Jクラブ浮沈を左右 W杯中断期間の妙手とは…
サッカージャーナリスト 大住良之
2018年のJリーグも12月1日の最終節(第34節)を残すだけとなった。大混戦だった「残留争い」はとうとう最終節まで持ち越してしまったが、川崎の連覇はすでに決まった。
6月から7月にかけてロシアでワールドカップが開催された今季。J1は2月23日に開幕して5月20日までに15節を消化して中断に入り、2カ月後の7月18日に再開、12月1日までに19節を消化して閉幕というスケジュールとなった。
■2カ月間の「リセット期間」
例年、前年の上位チームは3月から5月にかけてアジア・チャンピオンズリーグ(ACL)を戦うためJリーグでは苦戦を余儀なくされる。しかし2カ月間もの「リセット期間」があった今季は、中断前に大きく引き離されていなければ十分チャンスがあると思われた。実際、川崎の優勝は「再開後」の好成績によるところが大きい。
********
• 実施する課題:
**a.** 本文の「Jクラブ浮沈を左右 W杯中断期間の妙手とは…」から「というスケジュールとなった。」までを、一字も変えずに書き出せ。
**b.** 下に並ぶ行のうち、「The height and width of the screenshot is (1001, 1080).」を含む行から「Looking at the screenshot, I should click(x=445, y=44).」を含む行までを、両端も含めて原文どおりに出力せよ。

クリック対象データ
********
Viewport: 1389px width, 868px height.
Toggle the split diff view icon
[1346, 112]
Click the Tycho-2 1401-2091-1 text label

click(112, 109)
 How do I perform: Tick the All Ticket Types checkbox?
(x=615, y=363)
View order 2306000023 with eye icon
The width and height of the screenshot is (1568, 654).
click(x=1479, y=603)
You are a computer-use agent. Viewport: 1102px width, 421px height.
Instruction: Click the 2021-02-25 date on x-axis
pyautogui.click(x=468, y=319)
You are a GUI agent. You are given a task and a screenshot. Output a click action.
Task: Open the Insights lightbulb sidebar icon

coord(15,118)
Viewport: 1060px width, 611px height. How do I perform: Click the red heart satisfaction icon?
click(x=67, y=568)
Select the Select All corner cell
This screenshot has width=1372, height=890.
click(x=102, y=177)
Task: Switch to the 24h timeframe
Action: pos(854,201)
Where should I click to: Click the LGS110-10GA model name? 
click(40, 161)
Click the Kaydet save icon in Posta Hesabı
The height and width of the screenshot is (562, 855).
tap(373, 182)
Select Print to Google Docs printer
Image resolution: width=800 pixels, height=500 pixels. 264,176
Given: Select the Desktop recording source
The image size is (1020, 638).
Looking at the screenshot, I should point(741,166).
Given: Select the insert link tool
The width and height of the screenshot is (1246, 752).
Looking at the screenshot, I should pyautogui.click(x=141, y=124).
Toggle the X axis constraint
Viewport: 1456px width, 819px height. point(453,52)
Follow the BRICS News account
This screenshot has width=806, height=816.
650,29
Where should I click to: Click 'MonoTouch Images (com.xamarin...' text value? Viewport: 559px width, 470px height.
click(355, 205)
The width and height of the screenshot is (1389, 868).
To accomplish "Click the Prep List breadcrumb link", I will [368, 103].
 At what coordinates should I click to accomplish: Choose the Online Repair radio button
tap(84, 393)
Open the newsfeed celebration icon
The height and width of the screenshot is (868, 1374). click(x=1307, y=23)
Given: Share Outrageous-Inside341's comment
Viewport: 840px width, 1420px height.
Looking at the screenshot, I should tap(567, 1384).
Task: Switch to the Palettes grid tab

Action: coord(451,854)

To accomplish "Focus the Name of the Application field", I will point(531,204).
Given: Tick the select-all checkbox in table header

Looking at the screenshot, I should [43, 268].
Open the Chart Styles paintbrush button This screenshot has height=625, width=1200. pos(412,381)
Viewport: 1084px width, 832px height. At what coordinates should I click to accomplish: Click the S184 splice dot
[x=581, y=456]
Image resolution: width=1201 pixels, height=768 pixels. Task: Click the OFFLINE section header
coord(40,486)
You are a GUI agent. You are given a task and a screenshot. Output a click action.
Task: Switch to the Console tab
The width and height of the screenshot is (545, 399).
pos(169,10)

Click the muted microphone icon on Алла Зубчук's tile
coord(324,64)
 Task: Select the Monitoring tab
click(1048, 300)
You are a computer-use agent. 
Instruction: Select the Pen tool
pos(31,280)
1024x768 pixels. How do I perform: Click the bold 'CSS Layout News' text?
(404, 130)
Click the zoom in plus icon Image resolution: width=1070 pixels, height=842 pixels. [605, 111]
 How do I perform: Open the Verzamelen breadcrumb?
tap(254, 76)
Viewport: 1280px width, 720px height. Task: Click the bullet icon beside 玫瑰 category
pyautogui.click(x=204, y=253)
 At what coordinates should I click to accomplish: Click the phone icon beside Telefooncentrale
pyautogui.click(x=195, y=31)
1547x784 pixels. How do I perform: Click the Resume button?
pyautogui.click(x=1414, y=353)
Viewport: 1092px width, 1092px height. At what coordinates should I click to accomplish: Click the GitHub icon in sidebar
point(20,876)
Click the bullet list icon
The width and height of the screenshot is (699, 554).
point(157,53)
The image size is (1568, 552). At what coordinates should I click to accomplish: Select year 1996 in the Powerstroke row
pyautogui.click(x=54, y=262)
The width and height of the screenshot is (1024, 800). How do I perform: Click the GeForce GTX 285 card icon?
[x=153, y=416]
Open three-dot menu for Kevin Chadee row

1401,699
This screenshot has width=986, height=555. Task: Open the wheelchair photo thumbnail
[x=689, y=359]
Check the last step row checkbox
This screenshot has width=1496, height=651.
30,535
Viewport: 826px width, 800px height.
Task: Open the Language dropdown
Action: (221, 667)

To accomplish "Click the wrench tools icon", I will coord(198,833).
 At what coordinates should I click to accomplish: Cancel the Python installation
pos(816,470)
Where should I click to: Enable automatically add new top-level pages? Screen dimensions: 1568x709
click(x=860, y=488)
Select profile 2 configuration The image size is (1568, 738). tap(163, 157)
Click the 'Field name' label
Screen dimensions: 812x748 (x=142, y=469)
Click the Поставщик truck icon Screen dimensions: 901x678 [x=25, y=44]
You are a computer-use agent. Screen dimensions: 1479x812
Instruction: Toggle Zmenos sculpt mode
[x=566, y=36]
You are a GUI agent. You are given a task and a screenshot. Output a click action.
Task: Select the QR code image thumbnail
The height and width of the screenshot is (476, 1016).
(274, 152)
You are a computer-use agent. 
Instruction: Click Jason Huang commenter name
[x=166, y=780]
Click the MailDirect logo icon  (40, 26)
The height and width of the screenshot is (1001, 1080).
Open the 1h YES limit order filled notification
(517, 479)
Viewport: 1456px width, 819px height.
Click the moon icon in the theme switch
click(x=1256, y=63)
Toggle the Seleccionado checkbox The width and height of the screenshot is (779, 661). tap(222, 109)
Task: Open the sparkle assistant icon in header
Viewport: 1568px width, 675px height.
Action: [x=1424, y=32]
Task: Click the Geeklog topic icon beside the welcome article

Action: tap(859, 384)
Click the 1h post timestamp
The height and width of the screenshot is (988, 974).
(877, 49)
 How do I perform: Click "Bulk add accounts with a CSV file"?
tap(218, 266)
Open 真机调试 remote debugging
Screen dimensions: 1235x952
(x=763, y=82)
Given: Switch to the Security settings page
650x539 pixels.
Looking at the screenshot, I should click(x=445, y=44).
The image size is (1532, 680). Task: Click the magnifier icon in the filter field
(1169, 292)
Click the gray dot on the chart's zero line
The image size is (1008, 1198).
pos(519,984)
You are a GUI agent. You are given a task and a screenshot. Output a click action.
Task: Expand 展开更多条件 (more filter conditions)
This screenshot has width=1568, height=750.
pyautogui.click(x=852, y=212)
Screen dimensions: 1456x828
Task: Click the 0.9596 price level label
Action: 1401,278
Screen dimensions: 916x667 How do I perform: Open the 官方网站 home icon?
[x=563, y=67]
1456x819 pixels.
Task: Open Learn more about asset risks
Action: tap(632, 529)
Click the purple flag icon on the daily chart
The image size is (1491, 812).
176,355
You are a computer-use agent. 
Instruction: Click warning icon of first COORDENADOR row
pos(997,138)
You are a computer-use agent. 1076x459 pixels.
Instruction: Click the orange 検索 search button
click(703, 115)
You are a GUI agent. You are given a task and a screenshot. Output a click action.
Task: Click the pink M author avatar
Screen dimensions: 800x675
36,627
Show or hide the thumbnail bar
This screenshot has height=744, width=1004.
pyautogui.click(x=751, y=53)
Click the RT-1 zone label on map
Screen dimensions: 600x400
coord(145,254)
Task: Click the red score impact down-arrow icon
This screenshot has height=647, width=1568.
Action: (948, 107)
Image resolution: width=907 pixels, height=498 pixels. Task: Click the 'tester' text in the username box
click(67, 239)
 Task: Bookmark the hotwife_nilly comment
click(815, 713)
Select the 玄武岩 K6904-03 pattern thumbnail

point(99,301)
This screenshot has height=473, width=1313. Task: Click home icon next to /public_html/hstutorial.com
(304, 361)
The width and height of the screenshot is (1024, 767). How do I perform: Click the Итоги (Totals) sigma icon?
********
• 各課題の解答:
**a.**
Jクラブ浮沈を左右 W杯中断期間の妙手とは…
サッカージャーナリスト 大住良之
2018年のJリーグも12月1日の最終節(第34節)を残すだけとなった。大混戦だった「残留争い」はとうとう最終節まで持ち越してしまったが、川崎の連覇はすでに決まった。
6月から7月にかけてロシアでワールドカップが開催された今季。J1は2月23日に開幕して5月20日までに15節を消化して中断に入り、2カ月後の7月18日に再開、12月1日までに19節を消化して閉幕というスケジュールとなった。

**b.**
The height and width of the screenshot is (1001, 1080).
Open the 1h YES limit order filled notification
(517, 479)
Viewport: 1456px width, 819px height.
Click the moon icon in the theme switch
click(x=1256, y=63)
Toggle the Seleccionado checkbox The width and height of the screenshot is (779, 661). tap(222, 109)
Task: Open the sparkle assistant icon in header
Viewport: 1568px width, 675px height.
Action: [x=1424, y=32]
Task: Click the Geeklog topic icon beside the welcome article

Action: tap(859, 384)
Click the 1h post timestamp
The height and width of the screenshot is (988, 974).
(877, 49)
 How do I perform: Click "Bulk add accounts with a CSV file"?
tap(218, 266)
Open 真机调试 remote debugging
Screen dimensions: 1235x952
(x=763, y=82)
Given: Switch to the Security settings page
650x539 pixels.
Looking at the screenshot, I should click(x=445, y=44).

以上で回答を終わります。